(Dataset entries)
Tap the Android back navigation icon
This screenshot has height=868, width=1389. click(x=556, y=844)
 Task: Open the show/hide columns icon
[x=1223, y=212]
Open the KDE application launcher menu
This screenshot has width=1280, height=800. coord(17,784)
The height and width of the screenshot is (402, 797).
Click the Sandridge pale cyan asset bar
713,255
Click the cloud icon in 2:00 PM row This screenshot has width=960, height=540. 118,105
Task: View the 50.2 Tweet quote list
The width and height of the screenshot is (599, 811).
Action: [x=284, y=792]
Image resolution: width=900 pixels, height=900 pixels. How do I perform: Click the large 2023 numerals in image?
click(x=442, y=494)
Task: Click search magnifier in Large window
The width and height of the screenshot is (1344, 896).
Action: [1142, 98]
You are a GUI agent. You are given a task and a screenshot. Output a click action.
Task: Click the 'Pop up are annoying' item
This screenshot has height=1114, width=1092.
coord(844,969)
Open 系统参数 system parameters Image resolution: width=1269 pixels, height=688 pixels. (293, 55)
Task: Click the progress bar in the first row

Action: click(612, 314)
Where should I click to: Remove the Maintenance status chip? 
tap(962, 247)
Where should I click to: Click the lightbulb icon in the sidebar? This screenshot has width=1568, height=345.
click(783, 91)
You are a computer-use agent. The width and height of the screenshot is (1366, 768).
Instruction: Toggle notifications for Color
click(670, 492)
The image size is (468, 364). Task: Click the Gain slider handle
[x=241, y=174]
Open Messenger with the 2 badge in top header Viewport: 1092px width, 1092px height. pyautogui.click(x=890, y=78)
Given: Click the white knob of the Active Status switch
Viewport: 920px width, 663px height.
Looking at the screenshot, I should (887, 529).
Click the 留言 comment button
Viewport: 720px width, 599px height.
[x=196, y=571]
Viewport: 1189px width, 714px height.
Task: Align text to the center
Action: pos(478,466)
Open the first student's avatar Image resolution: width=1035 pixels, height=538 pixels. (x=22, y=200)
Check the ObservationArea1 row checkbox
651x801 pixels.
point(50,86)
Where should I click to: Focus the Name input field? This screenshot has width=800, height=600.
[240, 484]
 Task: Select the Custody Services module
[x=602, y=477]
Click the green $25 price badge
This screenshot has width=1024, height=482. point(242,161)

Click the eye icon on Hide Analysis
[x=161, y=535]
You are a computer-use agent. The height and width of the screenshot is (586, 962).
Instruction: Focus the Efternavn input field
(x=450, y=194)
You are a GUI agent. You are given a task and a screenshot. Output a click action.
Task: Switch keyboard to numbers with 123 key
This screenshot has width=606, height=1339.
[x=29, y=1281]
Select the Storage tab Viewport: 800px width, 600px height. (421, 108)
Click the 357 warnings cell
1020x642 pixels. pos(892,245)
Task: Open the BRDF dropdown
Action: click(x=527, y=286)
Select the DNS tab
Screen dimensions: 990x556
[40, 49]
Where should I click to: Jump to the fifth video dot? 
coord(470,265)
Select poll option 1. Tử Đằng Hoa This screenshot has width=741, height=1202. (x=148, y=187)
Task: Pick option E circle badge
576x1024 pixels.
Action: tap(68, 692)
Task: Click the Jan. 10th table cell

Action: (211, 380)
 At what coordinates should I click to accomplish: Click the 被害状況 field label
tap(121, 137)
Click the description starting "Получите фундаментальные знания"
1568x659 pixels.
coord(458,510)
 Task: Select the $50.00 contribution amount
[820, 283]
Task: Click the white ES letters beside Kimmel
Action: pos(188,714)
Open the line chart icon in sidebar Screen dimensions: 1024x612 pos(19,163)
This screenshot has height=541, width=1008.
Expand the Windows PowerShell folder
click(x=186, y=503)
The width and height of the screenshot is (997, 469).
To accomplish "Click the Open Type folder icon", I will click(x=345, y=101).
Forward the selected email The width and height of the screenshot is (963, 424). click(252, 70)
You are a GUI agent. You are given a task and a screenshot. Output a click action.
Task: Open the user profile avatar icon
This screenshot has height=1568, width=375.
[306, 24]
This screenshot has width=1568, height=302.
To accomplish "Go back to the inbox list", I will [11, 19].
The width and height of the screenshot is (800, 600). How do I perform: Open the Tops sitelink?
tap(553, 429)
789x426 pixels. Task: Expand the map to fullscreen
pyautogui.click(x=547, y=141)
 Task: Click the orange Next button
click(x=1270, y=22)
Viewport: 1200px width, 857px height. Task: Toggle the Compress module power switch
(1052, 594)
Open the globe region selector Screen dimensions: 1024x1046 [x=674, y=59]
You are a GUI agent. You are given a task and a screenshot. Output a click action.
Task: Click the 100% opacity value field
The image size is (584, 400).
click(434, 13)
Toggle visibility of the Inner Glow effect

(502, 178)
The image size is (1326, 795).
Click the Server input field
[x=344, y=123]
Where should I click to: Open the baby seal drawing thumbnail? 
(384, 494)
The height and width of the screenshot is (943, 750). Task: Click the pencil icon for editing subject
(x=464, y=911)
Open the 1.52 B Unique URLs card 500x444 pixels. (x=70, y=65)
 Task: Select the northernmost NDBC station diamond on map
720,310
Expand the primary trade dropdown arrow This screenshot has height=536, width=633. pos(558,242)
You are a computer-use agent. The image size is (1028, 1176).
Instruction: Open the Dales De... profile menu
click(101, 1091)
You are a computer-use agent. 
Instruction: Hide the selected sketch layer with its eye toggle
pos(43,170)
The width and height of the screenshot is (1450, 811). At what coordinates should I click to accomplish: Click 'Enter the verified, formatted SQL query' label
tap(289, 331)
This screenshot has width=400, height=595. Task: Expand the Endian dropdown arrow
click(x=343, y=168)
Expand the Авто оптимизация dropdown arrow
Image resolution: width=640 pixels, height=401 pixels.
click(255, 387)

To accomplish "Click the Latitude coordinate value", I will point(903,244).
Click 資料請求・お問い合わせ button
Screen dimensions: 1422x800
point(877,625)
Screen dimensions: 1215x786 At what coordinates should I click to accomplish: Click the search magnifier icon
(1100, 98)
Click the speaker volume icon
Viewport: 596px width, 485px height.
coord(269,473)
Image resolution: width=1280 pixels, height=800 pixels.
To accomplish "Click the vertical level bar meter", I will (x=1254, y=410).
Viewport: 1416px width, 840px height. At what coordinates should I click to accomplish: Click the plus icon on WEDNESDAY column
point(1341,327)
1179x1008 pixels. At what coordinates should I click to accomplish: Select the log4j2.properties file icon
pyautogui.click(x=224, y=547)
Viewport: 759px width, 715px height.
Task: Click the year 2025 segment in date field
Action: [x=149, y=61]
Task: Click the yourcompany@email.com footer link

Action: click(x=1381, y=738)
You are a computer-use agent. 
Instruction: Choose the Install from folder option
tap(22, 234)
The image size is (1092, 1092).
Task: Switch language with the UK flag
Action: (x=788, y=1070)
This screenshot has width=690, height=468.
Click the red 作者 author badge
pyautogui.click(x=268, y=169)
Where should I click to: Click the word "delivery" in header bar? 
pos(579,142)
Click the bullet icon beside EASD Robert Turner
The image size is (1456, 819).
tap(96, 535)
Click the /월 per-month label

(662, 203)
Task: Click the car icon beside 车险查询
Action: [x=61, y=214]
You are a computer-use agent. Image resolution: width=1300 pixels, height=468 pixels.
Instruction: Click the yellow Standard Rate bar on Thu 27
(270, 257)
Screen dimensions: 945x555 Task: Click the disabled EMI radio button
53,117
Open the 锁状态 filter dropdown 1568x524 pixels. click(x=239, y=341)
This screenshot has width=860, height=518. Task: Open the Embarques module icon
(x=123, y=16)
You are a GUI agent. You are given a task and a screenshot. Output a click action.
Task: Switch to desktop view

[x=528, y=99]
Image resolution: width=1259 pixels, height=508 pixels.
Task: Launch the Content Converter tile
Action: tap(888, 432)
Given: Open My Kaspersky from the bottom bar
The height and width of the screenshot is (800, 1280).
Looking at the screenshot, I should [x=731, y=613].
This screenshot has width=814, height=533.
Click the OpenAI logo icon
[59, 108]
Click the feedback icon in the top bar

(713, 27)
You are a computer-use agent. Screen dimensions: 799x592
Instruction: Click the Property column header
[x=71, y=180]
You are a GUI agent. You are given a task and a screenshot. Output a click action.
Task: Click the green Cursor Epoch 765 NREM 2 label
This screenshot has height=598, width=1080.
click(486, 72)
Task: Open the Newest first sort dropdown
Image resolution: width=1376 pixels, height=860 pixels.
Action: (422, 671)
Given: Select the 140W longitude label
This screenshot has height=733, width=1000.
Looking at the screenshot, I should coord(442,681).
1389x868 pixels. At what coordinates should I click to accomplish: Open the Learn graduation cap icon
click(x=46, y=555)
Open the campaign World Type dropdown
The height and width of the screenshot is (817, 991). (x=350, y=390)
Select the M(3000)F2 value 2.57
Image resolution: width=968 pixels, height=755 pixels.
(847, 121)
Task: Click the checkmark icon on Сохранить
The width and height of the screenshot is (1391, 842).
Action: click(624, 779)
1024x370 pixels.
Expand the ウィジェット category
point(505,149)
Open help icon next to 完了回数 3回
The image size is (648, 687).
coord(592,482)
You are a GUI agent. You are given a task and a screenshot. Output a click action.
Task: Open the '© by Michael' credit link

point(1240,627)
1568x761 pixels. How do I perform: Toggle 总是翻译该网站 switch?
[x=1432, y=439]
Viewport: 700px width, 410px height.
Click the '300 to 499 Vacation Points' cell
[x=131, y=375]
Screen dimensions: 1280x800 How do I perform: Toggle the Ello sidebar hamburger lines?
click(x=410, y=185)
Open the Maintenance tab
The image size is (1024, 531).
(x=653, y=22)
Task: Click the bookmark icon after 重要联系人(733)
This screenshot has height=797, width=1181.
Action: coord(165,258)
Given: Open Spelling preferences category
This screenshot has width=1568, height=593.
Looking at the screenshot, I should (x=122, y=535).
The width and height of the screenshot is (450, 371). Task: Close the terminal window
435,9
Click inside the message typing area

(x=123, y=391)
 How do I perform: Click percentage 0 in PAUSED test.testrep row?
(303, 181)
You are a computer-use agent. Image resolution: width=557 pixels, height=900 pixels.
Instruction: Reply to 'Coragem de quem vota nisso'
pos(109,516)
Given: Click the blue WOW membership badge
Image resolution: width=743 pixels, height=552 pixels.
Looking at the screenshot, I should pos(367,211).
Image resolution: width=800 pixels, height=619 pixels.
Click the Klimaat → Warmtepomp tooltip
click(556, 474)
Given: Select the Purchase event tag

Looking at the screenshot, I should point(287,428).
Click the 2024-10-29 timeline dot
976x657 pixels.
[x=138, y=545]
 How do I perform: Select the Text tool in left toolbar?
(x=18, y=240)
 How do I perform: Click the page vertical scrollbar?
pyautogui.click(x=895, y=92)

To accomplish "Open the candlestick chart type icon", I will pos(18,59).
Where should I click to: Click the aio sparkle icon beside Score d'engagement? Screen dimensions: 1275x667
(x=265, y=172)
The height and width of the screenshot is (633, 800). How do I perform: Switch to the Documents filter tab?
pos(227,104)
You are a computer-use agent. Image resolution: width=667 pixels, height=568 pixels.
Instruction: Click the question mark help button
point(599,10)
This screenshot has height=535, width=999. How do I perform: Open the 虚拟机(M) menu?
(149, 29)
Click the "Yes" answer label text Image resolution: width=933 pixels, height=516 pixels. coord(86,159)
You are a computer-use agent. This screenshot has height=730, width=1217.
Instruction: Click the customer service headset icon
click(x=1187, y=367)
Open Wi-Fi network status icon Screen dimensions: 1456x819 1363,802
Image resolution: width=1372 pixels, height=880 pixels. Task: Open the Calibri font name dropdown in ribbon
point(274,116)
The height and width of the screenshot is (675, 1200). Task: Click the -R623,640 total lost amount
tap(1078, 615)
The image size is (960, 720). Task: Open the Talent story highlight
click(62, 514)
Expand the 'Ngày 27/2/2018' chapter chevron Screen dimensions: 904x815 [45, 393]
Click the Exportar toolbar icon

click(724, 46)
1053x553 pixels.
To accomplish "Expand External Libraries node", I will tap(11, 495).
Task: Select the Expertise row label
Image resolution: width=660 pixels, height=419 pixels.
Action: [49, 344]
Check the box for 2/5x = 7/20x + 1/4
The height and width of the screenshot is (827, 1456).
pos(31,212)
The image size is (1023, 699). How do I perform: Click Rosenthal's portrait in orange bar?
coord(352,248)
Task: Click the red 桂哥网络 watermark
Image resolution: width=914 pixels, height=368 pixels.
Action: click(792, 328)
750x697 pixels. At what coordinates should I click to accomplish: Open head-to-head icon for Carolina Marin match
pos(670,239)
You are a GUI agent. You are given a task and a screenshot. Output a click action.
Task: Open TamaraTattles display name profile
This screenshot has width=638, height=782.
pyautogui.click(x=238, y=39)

* WHAT TO PRODUCE
Would you print exactly, and only, the lines of the data above from the line with "976x657 pixels." through the line with "You are a computer-use agent. Image resolution: width=667", inclusive?

* ANSWER TO THE PROBLEM
976x657 pixels.
[x=138, y=545]
 How do I perform: Select the Text tool in left toolbar?
(x=18, y=240)
 How do I perform: Click the page vertical scrollbar?
pyautogui.click(x=895, y=92)

To accomplish "Open the candlestick chart type icon", I will pos(18,59).
Where should I click to: Click the aio sparkle icon beside Score d'engagement? Screen dimensions: 1275x667
(x=265, y=172)
The height and width of the screenshot is (633, 800). How do I perform: Switch to the Documents filter tab?
pos(227,104)
You are a computer-use agent. Image resolution: width=667 pixels, height=568 pixels.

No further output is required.